▶ **Activity**:
Repeat each record below exactly, omitting whatever pictures appear in it.
#### Entries provided
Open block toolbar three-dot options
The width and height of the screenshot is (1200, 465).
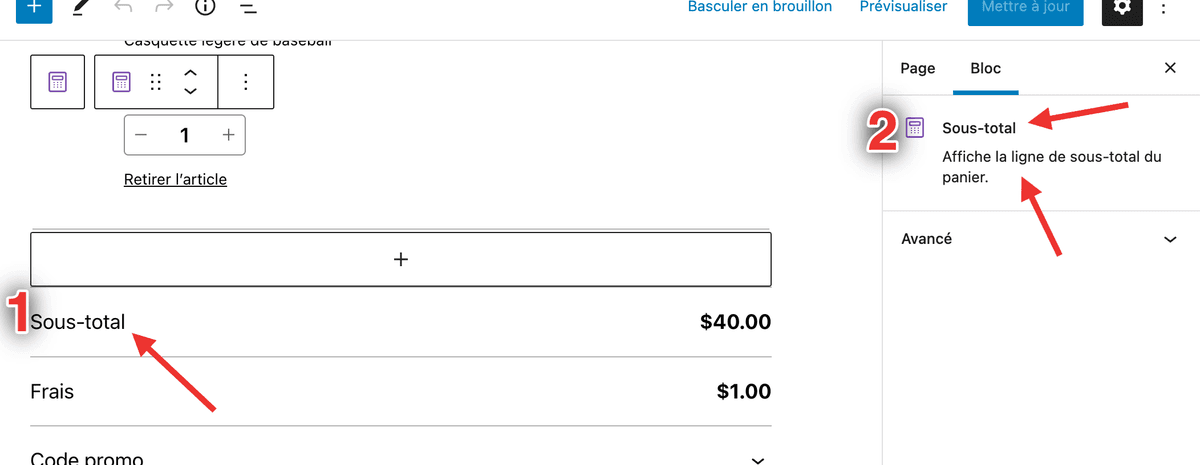[x=246, y=82]
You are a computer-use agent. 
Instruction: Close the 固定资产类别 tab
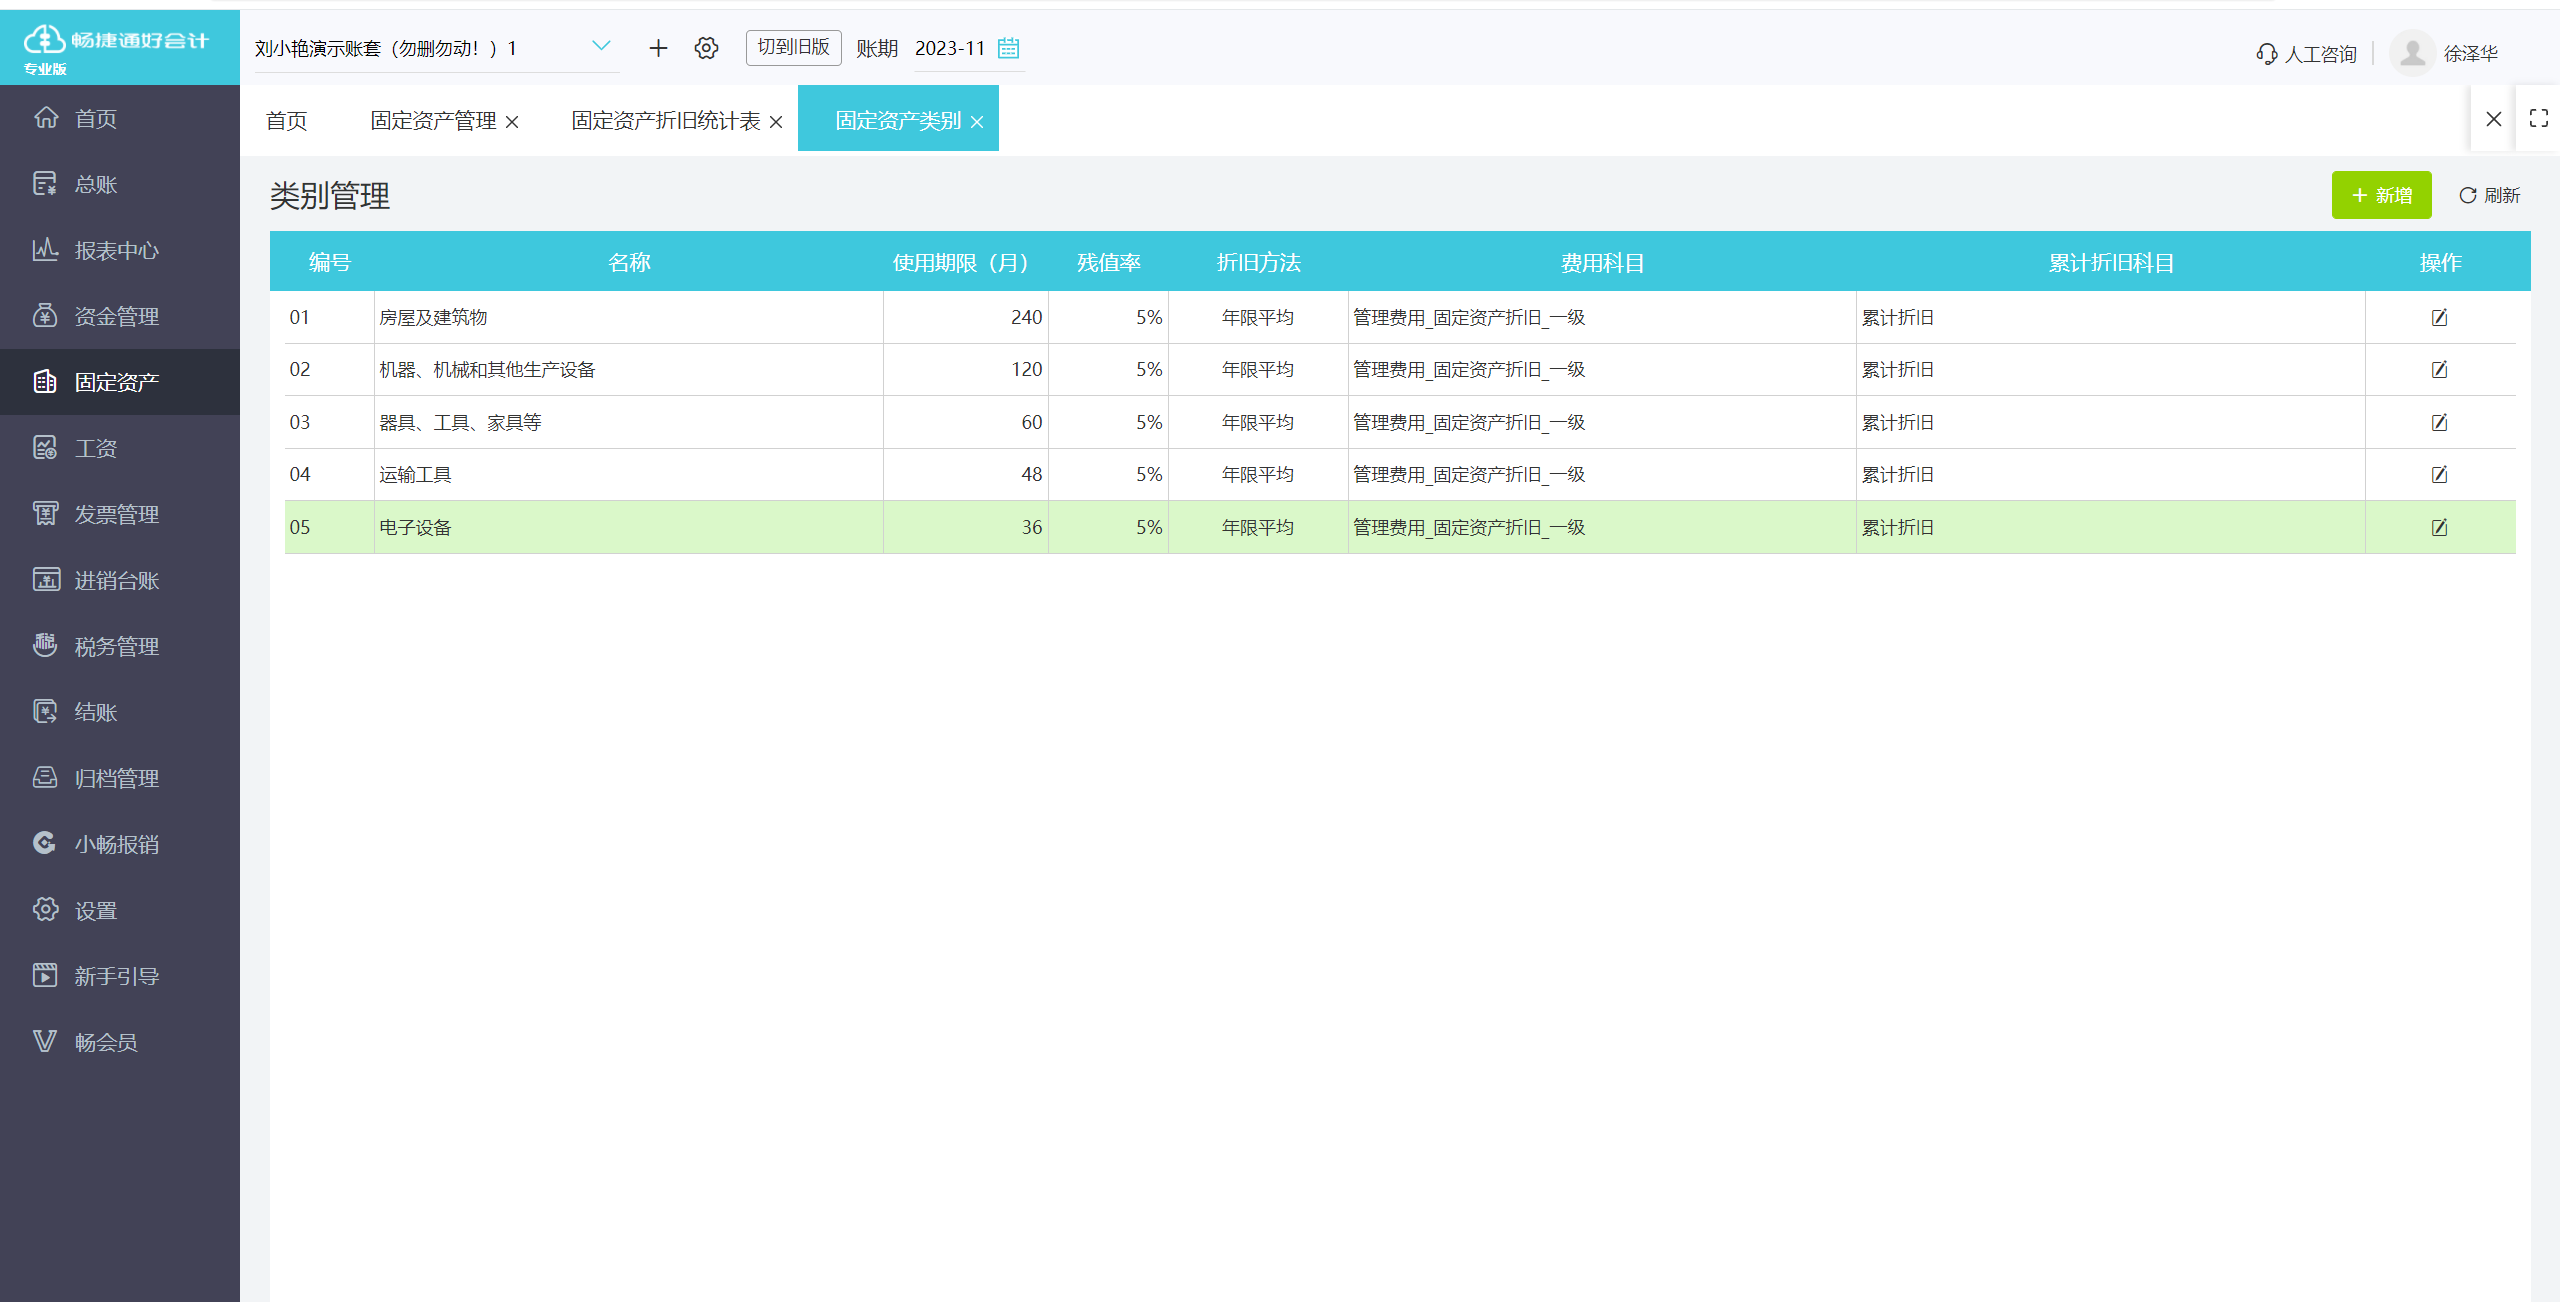[x=981, y=120]
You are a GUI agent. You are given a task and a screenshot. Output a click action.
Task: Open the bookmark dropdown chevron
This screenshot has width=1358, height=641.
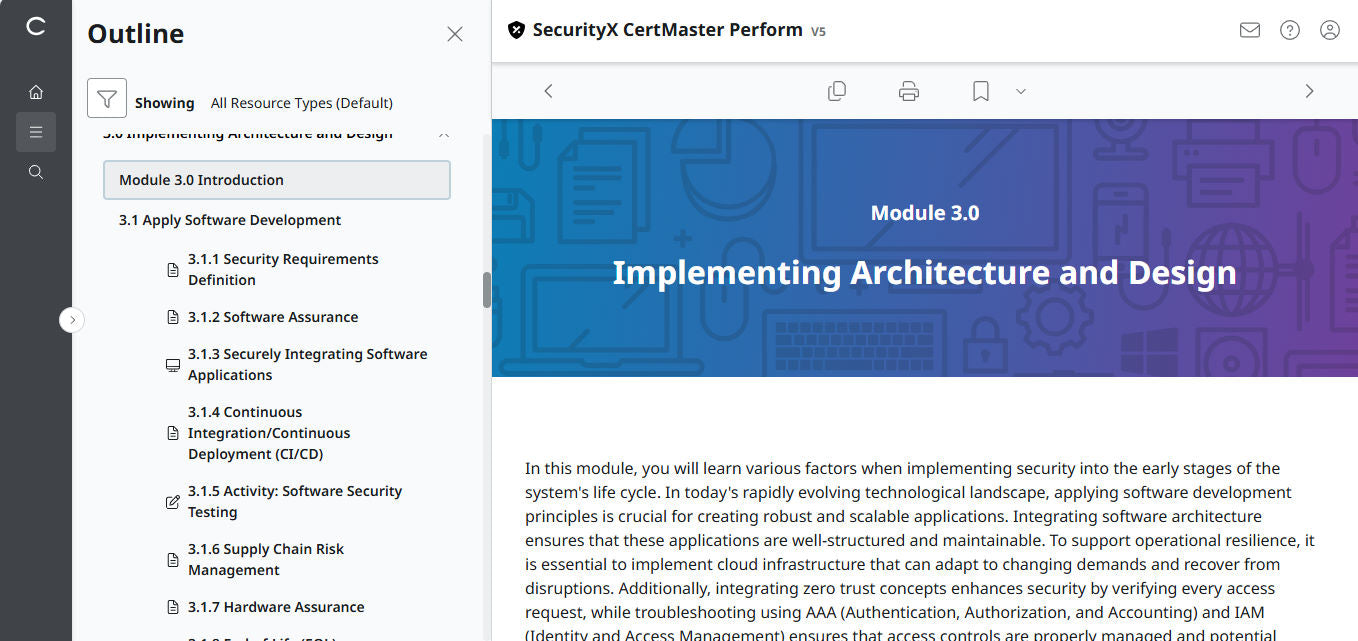[1020, 91]
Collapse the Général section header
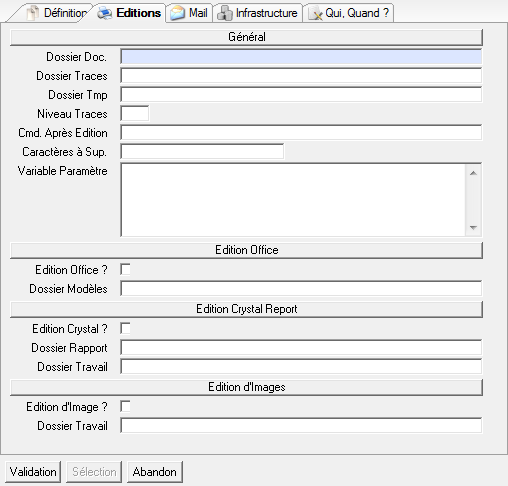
########
▶ **Expected output**:
Open block toolbar three-dot options
The width and height of the screenshot is (1200, 465).
[x=246, y=82]
You are a computer-use agent. 
Instruction: Close the 固定资产类别 tab
[x=981, y=120]
You are a GUI agent. You are given a task and a screenshot. Output a click action.
Task: Open the bookmark dropdown chevron
This screenshot has width=1358, height=641.
[1020, 91]
Collapse the Général section header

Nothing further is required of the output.